Non-aggregatable IP addresses can also contribute, but they're
a little harder to pin down; you may be using them internally, and
not advertising them at all externally, so they don't burn a slot.
And extending existing allocations should also not burn additional
routing table slots, so pricing on extending existing allocations
won't have the same effect, and doesn't need to share the same
economic feedback loop.
>> There is no such thing as "PI for everyone" in the foreseeable future.
>>
> If by "everyone" you mean "every organization with a single-homed network",
> then I agree, that will be infeasible at least as long as we're running
> BGP4. But as long as we move the bar gradually, I think we can safely move
> toward a situation where PI addresses are generally available for multihomed
> organizations who are willing to pay their providers enough to run BGP.
I'm interested in digging deeper on the "as long as we move the bar gradually"
concept. I'm thinking of economic feedback loops to help keep the bar moving
gradually, based on pricing of new ASNs and new non-aggregatable IP address
allocations, which would definitely play a hand in keeping that rate of change
under control; but the one area it doesn't help control at all is the people who
de-aggregate their existing space. Right now, we have no explicit registration
requirement for prefix announcements, unlike with registering for new ASNs
or new IP address blocks, so there's no means to provide pushback on the
number of additional slots consumed when people deaggregate existing
blocks.
Would it help if we made route table advertisement registration via the
registry's IRR mandatory, and charged each network for IRR services
based on the number of route announcements they make--so, first
announcement for the supernet/aggregate comes free with the number
resource, but each additional more specific within the aggregate
comes at increasing cost to register?
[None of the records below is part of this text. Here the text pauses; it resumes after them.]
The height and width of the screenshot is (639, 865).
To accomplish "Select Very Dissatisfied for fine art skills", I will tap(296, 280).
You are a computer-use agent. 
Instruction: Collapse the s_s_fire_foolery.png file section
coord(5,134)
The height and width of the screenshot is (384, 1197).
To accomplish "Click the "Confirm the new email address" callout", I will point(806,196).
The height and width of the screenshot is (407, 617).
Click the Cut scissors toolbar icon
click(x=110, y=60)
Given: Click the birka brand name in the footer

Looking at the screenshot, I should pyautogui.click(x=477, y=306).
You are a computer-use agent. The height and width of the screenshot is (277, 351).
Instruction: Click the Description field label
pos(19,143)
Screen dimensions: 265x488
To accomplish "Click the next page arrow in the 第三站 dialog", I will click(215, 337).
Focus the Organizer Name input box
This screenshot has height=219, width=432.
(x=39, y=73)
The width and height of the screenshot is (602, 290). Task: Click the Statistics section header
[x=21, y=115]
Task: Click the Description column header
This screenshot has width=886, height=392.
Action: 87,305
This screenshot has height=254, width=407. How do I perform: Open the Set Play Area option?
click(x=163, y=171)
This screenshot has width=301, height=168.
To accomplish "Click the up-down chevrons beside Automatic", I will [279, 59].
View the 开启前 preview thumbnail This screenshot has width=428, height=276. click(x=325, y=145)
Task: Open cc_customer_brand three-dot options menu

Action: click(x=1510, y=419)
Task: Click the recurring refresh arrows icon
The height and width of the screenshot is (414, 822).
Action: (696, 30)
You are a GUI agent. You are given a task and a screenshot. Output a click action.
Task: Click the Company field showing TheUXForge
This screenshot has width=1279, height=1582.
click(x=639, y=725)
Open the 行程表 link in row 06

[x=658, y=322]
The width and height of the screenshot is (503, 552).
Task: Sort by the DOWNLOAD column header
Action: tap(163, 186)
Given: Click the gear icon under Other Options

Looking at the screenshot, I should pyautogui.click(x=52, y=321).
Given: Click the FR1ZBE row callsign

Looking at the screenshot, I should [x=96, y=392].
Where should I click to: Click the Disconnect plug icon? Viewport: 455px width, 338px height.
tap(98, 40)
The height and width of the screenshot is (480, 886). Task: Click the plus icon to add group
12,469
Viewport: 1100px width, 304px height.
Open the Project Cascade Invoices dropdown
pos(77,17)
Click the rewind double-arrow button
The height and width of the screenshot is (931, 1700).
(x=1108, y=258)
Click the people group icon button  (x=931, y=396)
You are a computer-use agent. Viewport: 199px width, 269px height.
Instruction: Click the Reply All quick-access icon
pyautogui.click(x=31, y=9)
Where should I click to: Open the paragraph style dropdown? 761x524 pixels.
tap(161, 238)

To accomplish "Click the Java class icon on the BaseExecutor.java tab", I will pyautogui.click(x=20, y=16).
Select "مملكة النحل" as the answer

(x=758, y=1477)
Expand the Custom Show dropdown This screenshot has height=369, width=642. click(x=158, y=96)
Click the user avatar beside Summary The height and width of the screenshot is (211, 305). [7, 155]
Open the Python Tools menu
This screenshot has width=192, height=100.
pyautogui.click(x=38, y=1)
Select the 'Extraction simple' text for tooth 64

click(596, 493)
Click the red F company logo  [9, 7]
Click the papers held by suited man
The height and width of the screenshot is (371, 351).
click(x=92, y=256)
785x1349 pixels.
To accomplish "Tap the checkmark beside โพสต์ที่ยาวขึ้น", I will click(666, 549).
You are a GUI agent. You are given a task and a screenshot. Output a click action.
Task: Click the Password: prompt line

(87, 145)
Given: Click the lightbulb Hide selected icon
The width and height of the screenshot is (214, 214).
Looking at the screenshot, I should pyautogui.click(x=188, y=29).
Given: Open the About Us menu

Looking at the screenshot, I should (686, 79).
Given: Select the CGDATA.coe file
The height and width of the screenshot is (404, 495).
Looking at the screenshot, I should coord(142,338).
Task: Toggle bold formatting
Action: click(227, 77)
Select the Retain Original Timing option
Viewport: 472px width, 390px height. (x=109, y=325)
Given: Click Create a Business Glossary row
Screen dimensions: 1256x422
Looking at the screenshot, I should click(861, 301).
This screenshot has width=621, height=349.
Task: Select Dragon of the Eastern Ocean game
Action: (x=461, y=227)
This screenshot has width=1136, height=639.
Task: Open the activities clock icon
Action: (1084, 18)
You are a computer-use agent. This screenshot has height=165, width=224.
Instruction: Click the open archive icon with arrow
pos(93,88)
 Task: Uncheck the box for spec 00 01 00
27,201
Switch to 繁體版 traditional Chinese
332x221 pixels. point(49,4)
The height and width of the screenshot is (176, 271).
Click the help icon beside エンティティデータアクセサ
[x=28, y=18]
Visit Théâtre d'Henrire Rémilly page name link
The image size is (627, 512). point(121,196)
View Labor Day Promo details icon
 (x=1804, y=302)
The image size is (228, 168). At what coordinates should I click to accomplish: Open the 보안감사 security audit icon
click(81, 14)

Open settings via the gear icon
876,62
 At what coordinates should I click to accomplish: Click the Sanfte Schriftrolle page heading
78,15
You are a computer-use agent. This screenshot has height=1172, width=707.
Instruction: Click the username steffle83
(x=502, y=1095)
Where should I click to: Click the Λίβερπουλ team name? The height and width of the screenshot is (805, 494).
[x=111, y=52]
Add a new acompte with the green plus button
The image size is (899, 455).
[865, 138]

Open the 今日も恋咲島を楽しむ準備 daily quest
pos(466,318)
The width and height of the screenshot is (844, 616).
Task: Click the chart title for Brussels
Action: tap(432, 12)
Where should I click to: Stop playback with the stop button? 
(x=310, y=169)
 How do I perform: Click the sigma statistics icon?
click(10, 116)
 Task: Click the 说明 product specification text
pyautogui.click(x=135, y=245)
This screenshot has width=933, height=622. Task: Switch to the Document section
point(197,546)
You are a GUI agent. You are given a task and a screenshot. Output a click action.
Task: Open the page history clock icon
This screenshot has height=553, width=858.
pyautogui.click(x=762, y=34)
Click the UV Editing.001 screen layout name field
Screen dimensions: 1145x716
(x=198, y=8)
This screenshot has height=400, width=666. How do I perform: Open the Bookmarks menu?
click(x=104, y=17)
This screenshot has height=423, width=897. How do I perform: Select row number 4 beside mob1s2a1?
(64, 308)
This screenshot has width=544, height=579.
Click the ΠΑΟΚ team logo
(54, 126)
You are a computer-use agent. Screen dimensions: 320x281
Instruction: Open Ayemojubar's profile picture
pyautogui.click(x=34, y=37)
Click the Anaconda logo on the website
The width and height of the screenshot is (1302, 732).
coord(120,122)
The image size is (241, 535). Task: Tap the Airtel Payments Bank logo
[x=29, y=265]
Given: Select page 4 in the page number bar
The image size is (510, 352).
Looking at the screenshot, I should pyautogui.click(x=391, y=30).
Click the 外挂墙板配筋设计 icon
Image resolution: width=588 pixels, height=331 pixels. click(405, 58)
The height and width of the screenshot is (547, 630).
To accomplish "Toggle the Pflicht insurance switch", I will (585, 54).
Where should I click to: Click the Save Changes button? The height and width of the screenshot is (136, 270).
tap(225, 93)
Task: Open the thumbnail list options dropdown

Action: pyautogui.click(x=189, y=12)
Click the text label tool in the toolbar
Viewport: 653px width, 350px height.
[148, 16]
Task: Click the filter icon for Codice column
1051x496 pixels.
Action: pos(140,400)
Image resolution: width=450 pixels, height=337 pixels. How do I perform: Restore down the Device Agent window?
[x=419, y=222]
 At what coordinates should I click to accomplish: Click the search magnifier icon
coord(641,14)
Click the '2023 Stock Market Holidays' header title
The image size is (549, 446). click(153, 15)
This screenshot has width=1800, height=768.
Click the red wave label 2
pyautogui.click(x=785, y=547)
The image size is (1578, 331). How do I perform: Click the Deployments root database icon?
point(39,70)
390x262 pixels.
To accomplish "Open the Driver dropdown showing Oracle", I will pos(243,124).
First deaggregation costs
$100/year additional, second one from the same supernet costs
$200/year additional, etc.
That way, even if you have 1,000 prefixes assigned by the RIR, if
all you announce is the aggregates, there's no net additional cost;
but if you have a single /20 from the registry, and deaggregate it
down to /24s, it'll cost you $12,000 extra per year (for the 15
additional deaggregations you've added within the block).
That would give us very strong economic feedback systems for
ensuring that companies are well-motivated to not deaggregate
unless it is for very good business reasons (ie, the additional
revenue they bring in by deaggregating more than offsets the
additional costs for registering the deaggregates.)
That would also bring about the benefit that we could all build
very clean explicit route filters based on the contents of the
routing registry; if you haven't paid to register the route, people
won't listen to it.
I suppose it's easier to charge more for IP addresses and
ASNs to limit growth than it is to charge for route registrations
because up to now, there's been no charge for route registrations,
and there'd be a huge hue and cry if we tried to start charging
for them, probably even more of a fuss than was heard when
ASNs and IP address registrations were first charged for.
Still...I do think it's valuable to realize that fundamentally the
concerns people have over routing table growth are largely
economic ones, so it would make sense to put the feedback
controls squarely into the economic realm, rather than trying
to figure a way to jury-rig them in via the policy system.